**Document section**:
○ ○ ○ ○

But we can see something so true, something we would later see in the life of Manasseh.
1) Esau was godless and didn’t value his birthright when he sold it.
“See that no one is sexually immoral, or is godless like Esau, who for a single meal sold his inheritance rights as the oldest son” (Heb 12:16).
From this we can see he didn’t highly value his birthright. He exchanged it for a single meal when he could have persisted. Both sons were acting in evil. Jacob for manipulating Esau and Esau for giving in to his lusts.
2) God’s hate for Esau was mentioned not prior to his birth or during his birth, but after his birth. Actually it states this far after Esau and Jacob’s death (Obad 1:10):
Because of the violence against your brother Jacob,
you will be covered with shame;
you will be destroyed forever.
When we probe a little further, we wonder what violence? We don’t even see violence by Esau against Jacob. Initially he wanted to which is why Jacob had to escape.
But we do see that it isn’t Esau and Jacob as individuals that God was expressing his anger, but rather to the households and descendants of Esau (Edomites) and the household and descendants of Jacob (Israelites). God says this in the next verse (Obad 1:11).
On the day you stood aloof
while strangers carried off his wealth
and foreigners entered his gates
and cast lots for Jerusalem,
you were like one of them.
What he is saying is that God’s anger was because when the Israelites were taken into captivity and carried off by the king of Babylon (2 Chr 36:15-21), the house of Esau, the Edomites, did nothing. They stood by and watched as if they themselves were one of them. And they “cast lots” for Jerusalem meaning they made game of it, taking bets on what would happen and perhaps even betting on some of the goods and properties.

○ ○ ○ ○

**Provided information**:
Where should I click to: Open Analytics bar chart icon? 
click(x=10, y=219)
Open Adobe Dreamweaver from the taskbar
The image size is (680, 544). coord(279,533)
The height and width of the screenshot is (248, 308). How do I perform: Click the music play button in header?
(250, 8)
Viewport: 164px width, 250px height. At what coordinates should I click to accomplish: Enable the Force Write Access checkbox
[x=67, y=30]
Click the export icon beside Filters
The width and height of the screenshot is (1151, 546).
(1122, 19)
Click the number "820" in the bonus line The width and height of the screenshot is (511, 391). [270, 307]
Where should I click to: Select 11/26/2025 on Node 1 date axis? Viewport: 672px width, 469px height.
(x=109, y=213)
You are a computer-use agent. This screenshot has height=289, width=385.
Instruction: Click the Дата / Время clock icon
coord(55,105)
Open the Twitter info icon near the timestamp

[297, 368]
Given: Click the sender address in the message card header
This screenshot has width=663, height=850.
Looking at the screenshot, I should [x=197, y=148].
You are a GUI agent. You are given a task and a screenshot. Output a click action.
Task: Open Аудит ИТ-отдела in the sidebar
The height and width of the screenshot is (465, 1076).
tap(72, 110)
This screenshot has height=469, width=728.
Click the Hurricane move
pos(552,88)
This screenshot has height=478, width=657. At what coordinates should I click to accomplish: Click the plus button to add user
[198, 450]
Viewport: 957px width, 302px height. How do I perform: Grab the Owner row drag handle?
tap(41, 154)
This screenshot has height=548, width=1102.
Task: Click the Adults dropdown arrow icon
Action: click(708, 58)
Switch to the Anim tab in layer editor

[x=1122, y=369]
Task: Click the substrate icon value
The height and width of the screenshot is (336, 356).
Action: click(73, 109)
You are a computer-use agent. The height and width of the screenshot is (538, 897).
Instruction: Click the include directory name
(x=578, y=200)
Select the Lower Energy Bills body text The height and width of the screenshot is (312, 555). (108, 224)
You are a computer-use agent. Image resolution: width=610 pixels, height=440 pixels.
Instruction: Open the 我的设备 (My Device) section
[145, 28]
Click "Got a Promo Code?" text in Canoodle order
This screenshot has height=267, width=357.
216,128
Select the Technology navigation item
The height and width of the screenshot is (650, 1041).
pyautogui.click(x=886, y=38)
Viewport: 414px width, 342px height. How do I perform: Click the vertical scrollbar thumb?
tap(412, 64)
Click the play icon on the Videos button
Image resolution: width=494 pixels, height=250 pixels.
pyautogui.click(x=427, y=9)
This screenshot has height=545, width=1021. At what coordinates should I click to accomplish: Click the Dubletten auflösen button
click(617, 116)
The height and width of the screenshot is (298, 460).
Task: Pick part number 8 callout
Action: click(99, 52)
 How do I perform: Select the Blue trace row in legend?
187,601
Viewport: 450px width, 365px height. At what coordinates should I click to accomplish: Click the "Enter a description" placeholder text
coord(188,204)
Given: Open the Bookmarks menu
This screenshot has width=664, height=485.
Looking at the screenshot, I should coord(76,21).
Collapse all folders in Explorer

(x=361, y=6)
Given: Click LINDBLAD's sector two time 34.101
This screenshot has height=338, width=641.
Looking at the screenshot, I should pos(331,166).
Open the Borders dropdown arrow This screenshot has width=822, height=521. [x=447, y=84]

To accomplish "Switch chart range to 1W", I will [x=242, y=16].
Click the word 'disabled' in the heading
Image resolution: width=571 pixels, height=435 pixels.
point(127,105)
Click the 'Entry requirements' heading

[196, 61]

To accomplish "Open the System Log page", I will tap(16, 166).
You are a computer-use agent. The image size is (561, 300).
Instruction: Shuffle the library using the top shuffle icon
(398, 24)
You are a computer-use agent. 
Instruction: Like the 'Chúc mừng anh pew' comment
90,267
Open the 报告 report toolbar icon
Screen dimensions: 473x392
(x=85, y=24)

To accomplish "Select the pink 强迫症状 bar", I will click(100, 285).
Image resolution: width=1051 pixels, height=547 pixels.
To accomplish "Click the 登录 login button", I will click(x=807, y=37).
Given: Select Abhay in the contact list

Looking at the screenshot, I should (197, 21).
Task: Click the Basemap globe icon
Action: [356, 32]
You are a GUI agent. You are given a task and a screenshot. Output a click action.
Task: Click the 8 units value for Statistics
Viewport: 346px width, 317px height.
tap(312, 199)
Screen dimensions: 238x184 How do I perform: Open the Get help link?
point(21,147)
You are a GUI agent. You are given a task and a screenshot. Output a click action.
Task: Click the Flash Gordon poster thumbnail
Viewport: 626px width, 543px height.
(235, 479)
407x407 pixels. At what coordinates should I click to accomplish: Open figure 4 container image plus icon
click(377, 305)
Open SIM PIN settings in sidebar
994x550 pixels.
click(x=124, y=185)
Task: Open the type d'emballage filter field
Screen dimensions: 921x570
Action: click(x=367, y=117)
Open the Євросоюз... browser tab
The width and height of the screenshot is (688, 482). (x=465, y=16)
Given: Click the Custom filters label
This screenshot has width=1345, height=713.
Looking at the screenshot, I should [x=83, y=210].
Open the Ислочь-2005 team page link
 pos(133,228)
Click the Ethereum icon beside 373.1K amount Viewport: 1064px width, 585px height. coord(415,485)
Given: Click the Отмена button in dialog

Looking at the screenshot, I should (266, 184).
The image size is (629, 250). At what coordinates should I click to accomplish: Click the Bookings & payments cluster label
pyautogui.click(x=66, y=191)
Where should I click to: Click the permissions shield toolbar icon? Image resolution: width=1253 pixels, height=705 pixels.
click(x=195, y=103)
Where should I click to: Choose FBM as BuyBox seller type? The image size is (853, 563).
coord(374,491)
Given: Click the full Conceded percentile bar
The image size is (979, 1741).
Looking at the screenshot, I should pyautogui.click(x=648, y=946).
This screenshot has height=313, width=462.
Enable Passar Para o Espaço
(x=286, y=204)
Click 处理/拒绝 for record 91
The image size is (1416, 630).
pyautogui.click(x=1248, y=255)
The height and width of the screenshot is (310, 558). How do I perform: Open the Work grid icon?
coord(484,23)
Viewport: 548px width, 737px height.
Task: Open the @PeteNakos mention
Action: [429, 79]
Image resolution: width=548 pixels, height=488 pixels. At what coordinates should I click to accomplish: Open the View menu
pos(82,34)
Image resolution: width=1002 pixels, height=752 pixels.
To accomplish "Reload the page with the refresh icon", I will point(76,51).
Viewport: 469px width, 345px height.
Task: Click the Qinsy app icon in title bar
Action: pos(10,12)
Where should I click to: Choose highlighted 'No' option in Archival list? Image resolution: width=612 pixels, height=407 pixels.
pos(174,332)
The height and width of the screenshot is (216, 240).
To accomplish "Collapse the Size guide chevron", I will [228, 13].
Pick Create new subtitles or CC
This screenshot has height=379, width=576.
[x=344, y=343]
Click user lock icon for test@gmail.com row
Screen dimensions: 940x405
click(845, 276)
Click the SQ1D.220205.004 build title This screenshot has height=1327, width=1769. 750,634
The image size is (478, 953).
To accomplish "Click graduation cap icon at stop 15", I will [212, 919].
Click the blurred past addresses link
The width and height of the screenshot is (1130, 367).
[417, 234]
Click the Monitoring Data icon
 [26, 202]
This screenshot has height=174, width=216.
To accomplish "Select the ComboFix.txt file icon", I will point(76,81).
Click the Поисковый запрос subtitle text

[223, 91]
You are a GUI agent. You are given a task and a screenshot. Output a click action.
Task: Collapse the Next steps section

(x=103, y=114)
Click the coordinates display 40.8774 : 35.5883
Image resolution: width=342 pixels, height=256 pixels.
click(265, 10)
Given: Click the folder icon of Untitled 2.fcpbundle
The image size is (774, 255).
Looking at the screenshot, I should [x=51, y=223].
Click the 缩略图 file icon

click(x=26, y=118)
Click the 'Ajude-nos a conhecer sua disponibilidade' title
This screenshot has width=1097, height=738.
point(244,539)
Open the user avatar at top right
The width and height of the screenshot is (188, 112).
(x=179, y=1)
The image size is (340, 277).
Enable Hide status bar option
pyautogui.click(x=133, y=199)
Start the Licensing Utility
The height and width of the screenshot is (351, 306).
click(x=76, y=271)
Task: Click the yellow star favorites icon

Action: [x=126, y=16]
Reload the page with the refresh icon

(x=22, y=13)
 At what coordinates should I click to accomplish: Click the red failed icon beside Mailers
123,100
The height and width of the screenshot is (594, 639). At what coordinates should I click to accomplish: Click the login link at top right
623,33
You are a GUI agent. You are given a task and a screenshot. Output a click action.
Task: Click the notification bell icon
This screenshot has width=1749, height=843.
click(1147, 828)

○ ○ ○ ○

**What you should do**:
Copy the passage on Esau and Jacob from "But we do see" to "goods and properties.", switching "Edomites" to "sons of Edom" throughout.

**Completed exercise**:
But we do see that it isn’t Esau and Jacob as individuals that God was expressing his anger, but rather to the households and descendants of Esau (sons of Edom) and the household and descendants of Jacob (Israelites). God says this in the next verse (Obad 1:11).
On the day you stood aloof
while strangers carried off his wealth
and foreigners entered his gates
and cast lots for Jerusalem,
you were like one of them.
What he is saying is that God’s anger was because when the Israelites were taken into captivity and carried off by the king of Babylon (2 Chr 36:15-21), the house of Esau, the sons of Edom, did nothing. They stood by and watched as if they themselves were one of them. And they “cast lots” for Jerusalem meaning they made game of it, taking bets on what would happen and perhaps even betting on some of the goods and properties.